Embora o “civilizado” tenha conseguido modificar de algum modo
semelhante situação, o fato é que ela ainda persiste, no essencial, até os
nossos dias. A construção pouco dispendiosa das canoas de casca admitia que
fossem elas abandonadas sem maiores prejuízos onde se mostrassem inúteis. Dos
antigos paulistas sabe-se que tinha o hábito de largar suas igaras nos maus
passos, fabricando-as de novo quando delas necessitassem. Hábito, esse, herdado,
por sua vez, dos primitivos moradores da terra, assim como o de as afundarem ou
simplesmente quebrarem.
★ ★ ★ ★ ★
**Tarefa proposta 1:**
Com base no texto sobre as canoas de casca, responda:
(a) O que a construção pouco dispendiosa dessas canoas admitia?
(b) De quem os antigos paulistas herdaram o hábito de largar suas igaras nos maus passos?
(c) Além de abandoná-las, que outros hábitos em relação às canoas o texto atribui a esses mesmos antecessores?
**Tarefa proposta 2:**
Relacione todas as linhas dos registros que contêm a palavra "toolbar", levando em conta a distinção entre maiúsculas e minúsculas.
O texto e os registros constituem materiais independentes, sem relação entre si.
★ ★ ★ ★ ★
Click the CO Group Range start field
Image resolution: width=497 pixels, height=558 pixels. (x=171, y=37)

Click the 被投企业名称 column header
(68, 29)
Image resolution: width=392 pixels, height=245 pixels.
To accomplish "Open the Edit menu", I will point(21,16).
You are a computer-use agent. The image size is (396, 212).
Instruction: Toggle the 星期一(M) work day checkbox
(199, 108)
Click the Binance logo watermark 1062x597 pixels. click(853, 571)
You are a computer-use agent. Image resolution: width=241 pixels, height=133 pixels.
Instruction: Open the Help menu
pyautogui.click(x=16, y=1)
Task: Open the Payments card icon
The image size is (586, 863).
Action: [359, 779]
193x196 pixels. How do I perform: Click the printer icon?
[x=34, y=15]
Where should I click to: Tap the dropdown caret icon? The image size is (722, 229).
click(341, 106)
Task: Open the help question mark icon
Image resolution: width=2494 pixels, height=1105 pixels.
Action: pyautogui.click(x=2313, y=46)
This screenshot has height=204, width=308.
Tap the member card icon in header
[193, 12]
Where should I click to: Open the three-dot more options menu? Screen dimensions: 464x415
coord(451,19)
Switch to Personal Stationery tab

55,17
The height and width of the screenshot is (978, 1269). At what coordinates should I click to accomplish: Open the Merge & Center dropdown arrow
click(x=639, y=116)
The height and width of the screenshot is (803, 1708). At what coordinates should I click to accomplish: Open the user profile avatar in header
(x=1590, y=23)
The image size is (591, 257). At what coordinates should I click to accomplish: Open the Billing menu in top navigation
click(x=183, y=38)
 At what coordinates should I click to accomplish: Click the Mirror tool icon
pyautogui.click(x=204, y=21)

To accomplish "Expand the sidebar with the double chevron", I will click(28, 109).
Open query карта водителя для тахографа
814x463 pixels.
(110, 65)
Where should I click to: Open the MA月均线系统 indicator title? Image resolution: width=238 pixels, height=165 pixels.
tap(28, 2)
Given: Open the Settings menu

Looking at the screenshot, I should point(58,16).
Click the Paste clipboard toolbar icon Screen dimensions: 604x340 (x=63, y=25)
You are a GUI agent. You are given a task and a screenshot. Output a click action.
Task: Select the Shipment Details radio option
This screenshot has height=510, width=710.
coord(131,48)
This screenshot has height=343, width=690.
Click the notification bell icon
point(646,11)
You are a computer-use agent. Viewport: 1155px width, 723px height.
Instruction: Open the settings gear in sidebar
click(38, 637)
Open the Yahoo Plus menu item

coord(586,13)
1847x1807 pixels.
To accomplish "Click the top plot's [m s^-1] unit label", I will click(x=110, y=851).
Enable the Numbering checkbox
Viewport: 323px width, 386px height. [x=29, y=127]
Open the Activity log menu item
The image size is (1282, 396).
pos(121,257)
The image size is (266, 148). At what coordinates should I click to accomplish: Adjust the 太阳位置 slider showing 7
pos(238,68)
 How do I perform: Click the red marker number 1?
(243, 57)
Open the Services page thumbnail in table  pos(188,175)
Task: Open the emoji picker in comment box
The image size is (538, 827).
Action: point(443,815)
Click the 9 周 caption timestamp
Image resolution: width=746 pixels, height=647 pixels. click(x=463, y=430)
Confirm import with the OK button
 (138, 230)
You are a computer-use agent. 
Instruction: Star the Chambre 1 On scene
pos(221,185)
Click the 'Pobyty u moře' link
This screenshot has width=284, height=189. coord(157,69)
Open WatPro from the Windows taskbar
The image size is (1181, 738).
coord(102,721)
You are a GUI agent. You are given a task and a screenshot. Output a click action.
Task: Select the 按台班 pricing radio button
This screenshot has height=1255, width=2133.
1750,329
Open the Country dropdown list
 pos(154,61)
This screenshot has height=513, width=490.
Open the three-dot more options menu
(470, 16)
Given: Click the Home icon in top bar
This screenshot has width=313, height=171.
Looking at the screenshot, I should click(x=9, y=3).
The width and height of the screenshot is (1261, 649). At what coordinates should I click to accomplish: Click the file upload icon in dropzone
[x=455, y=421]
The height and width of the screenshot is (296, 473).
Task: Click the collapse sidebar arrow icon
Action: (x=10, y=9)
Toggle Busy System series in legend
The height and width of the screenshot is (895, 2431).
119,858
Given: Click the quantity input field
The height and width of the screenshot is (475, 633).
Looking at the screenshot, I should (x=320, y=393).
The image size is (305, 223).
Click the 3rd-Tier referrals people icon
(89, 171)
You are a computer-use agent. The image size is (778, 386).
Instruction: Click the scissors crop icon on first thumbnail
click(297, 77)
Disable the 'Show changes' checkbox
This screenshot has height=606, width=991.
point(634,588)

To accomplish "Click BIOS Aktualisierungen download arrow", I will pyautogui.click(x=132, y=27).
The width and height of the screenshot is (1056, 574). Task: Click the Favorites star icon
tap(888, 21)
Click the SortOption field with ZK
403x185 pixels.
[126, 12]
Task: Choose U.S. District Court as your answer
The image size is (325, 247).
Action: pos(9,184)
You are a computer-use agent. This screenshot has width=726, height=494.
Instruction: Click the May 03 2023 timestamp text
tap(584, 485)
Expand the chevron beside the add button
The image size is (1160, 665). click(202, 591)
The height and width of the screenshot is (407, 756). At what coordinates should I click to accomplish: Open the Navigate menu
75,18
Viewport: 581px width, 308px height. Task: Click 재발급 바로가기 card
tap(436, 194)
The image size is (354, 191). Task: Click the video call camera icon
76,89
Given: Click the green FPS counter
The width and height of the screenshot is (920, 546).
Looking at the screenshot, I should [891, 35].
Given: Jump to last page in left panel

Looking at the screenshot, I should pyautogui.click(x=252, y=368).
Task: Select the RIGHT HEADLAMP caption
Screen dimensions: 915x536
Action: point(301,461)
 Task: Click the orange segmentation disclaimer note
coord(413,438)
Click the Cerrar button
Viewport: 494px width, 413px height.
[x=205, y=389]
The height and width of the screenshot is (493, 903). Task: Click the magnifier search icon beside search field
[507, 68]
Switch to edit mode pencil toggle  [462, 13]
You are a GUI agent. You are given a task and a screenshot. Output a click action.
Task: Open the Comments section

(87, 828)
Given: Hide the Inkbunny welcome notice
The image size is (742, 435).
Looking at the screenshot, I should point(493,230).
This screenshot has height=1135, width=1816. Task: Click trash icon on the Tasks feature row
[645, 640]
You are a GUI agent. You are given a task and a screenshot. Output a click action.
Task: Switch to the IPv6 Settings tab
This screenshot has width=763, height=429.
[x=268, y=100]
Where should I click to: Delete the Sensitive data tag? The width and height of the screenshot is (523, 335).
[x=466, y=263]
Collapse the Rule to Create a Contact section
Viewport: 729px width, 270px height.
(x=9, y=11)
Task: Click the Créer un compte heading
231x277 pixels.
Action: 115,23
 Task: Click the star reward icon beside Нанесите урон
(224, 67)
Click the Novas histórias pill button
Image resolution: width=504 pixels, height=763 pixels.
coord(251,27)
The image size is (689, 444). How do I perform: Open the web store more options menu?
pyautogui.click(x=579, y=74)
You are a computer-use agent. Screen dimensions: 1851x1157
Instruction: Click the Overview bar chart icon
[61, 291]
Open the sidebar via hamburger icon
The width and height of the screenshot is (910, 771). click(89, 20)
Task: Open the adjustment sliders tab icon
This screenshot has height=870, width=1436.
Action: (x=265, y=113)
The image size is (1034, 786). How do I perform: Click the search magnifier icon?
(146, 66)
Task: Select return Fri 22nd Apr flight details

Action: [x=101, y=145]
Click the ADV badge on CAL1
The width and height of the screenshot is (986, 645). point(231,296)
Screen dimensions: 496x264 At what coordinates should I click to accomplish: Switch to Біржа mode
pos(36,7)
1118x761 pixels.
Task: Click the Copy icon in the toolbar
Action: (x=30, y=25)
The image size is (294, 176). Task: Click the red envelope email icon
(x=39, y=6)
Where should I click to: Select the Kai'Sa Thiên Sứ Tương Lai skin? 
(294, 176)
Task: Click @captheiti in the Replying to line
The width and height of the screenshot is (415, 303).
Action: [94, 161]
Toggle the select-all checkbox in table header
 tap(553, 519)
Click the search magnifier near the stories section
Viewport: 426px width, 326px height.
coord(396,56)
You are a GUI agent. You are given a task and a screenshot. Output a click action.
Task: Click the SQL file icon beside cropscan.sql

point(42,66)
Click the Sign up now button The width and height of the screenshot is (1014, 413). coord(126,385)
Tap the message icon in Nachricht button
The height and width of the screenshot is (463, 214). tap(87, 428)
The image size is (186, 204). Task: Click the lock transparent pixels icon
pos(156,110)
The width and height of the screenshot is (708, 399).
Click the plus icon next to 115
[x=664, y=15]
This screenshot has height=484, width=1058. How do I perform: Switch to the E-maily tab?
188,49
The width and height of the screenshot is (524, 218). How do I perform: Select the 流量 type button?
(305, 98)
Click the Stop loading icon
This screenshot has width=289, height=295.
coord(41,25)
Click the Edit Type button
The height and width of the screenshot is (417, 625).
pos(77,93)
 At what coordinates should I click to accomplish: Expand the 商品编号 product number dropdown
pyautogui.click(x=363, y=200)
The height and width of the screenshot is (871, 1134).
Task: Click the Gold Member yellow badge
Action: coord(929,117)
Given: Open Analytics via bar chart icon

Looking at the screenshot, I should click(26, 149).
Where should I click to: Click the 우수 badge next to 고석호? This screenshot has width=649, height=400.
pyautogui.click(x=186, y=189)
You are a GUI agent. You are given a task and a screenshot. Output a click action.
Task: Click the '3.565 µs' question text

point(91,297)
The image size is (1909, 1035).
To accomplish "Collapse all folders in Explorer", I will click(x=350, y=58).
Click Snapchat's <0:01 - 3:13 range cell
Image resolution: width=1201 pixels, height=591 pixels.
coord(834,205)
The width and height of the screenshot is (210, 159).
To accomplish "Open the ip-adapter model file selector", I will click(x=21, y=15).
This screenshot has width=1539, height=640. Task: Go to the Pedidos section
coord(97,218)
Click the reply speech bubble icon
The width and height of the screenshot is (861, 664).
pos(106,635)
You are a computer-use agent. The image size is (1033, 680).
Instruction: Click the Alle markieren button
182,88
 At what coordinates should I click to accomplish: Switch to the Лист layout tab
★ ★ ★ ★ ★
**Resposta completa 1:**
(a) Admitia que as canoas fossem abandonadas sem maiores prejuízos onde se mostrassem inúteis.
(b) Dos primitivos moradores da terra.
(c) O hábito de afundá-las ou simplesmente quebrá-las.

**Resposta completa 2:**
Click the Paste clipboard toolbar icon Screen dimensions: 604x340 (x=63, y=25)
Task: Click the Copy icon in the toolbar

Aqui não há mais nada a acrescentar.